2. **Change the limits of integration:**
* When $x$ was $e$, $u$ became $\ln e = 1$. (Because $\ln e$ is 1).
* When $x$ was $e^2$, $u$ became $\ln e^2 = 2$. (Because $\ln e^2$ is 2).

Now, the whole problem looked much, much simpler!
The $\frac{1}{x} dx$ became $du$.
The $\ln^3 x$ became $u^3$.
So, the integral changed from $\int_{e}^{e^{2}} \frac{d x}{x \ln ^{3} x}$ to $\int_{1}^{2} \frac{1}{u^3} du$. Wow, that's way easier!

Now I just needed to integrate $\frac{1}{u^3}$. I know that $\frac{1}{u^3}$ is the same as $u^{-3}$.
3. **Integrate $u^{-3}$:** To integrate something like $u$ to a power, you add 1 to the power and divide by the new power.
So, $u^{-3}$ becomes $\frac{u^{-3+1}}{-3+1} = \frac{u^{-2}}{-2} = -\frac{1}{2u^2}$.

Finally, I just needed to plug in the new limits (2 and 1) into my answer and subtract.
4. **Evaluate from 1 to 2:**
* First, plug in the top limit (2): $-\frac{1}{2(2^2)} = -\frac{1}{2 \times 4} = -\frac{1}{8}$.
* Next, plug in the bottom limit (1): $-\frac{1}{2(1^2)} = -\frac{1}{2 \times 1} = -\frac{1}{2}$.
* Then, subtract the second result from the first: $-\frac{1}{8} - (-\frac{1}{2}) = -\frac{1}{8} + \frac{1}{2}$.

To add these fractions, I made them have the same bottom number. $\frac{1}{2}$ is the same as $\frac{4}{8}$.
So, $-\frac{1}{8} + \frac{4}{8} = \frac{3}{8}$.

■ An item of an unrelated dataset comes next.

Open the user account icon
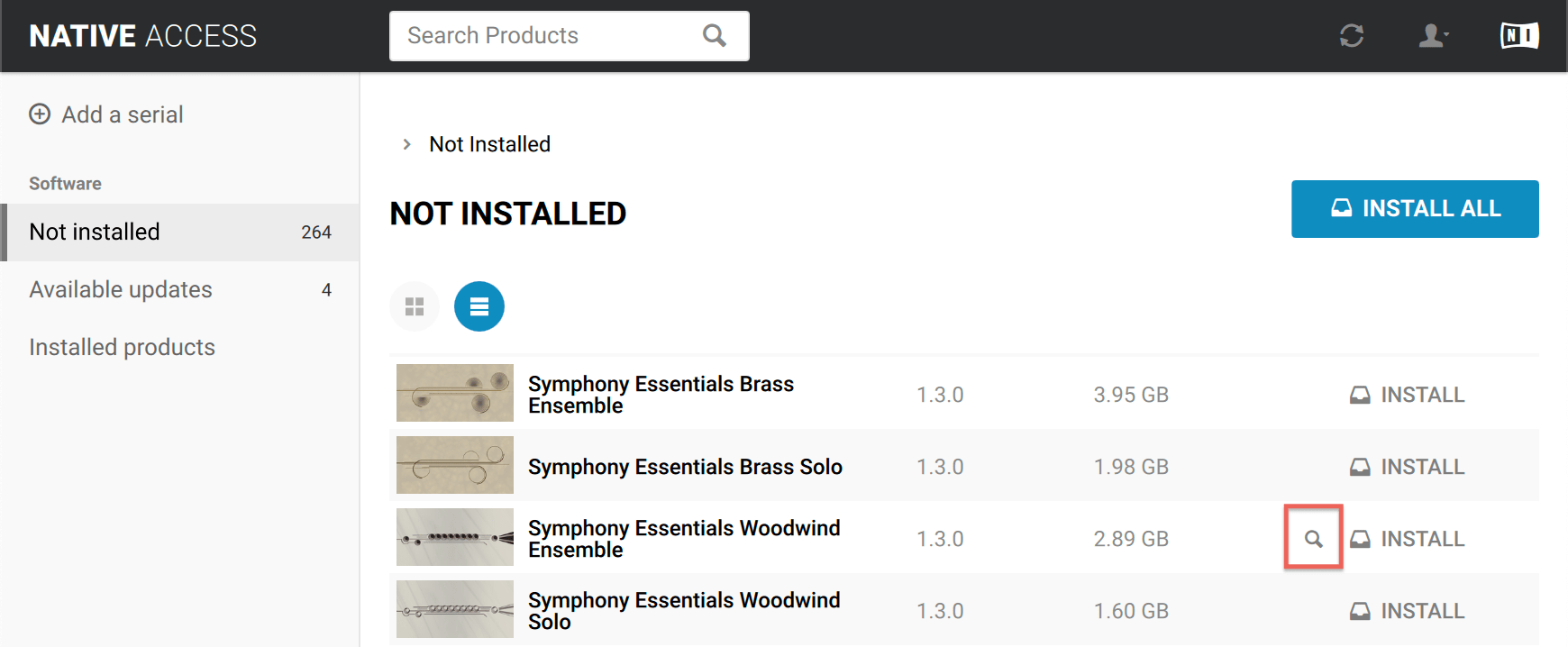Screen dimensions: 1568x647 [1431, 36]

And that's the answer! It was like a puzzle, and u-substitution was the perfect key to unlock it!

Alternative answer

Answer: $\frac{3}{8}$ Explain
This is a question about <finding the area under a curve using a trick called "substitution" to make the integral easier to solve>. The solving step is:

First, I noticed that if I let a part of the problem, $\ln x$, be called "u", then its little buddy, $\frac{1}{x} dx$, also appears right there! That's super cool because it means we can swap everything out.
So, if $u = \ln x$, then $du = \frac{1}{x} dx$.

Next, I needed to change the numbers at the top and bottom of the integral, because they were for 'x' and now we're using 'u'.
When $x$ was $e$, $u$ becomes $\ln e$, which is just 1.
When $x$ was $e^2$, $u$ becomes $\ln(e^2)$, which is $2 \times \ln e$, so it's 2.

Now the integral looks much simpler! It's $\int_{1}^{2} \frac{1}{u^3} du$.
I know that $\frac{1}{u^3}$ is the same as $u^{-3}$.
To integrate $u^{-3}$, I just add 1 to the power and divide by the new power. So, $-3+1 = -2$.
This gives me $\frac{u^{-2}}{-2}$, which is the same as $-\frac{1}{2u^2}$.

Finally, I just plug in the new top and bottom numbers (2 and 1) into this expression and subtract!
Plug in 2: $-\frac{1}{2(2)^2} = -\frac{1}{2 \times 4} = -\frac{1}{8}$.
Plug in 1: $-\frac{1}{2(1)^2} = -\frac{1}{2 \times 1} = -\frac{1}{2}$.
Then, I subtract the second from the first: $-\frac{1}{8} - (-\frac{1}{2}) = -\frac{1}{8} + \frac{1}{2}$.
To add these, I find a common ground for the bottoms, which is 8. So $\frac{1}{2}$ is like $\frac{4}{8}$.
So, $-\frac{1}{8} + \frac{4}{8} = \frac{3}{8}$! Ta-da!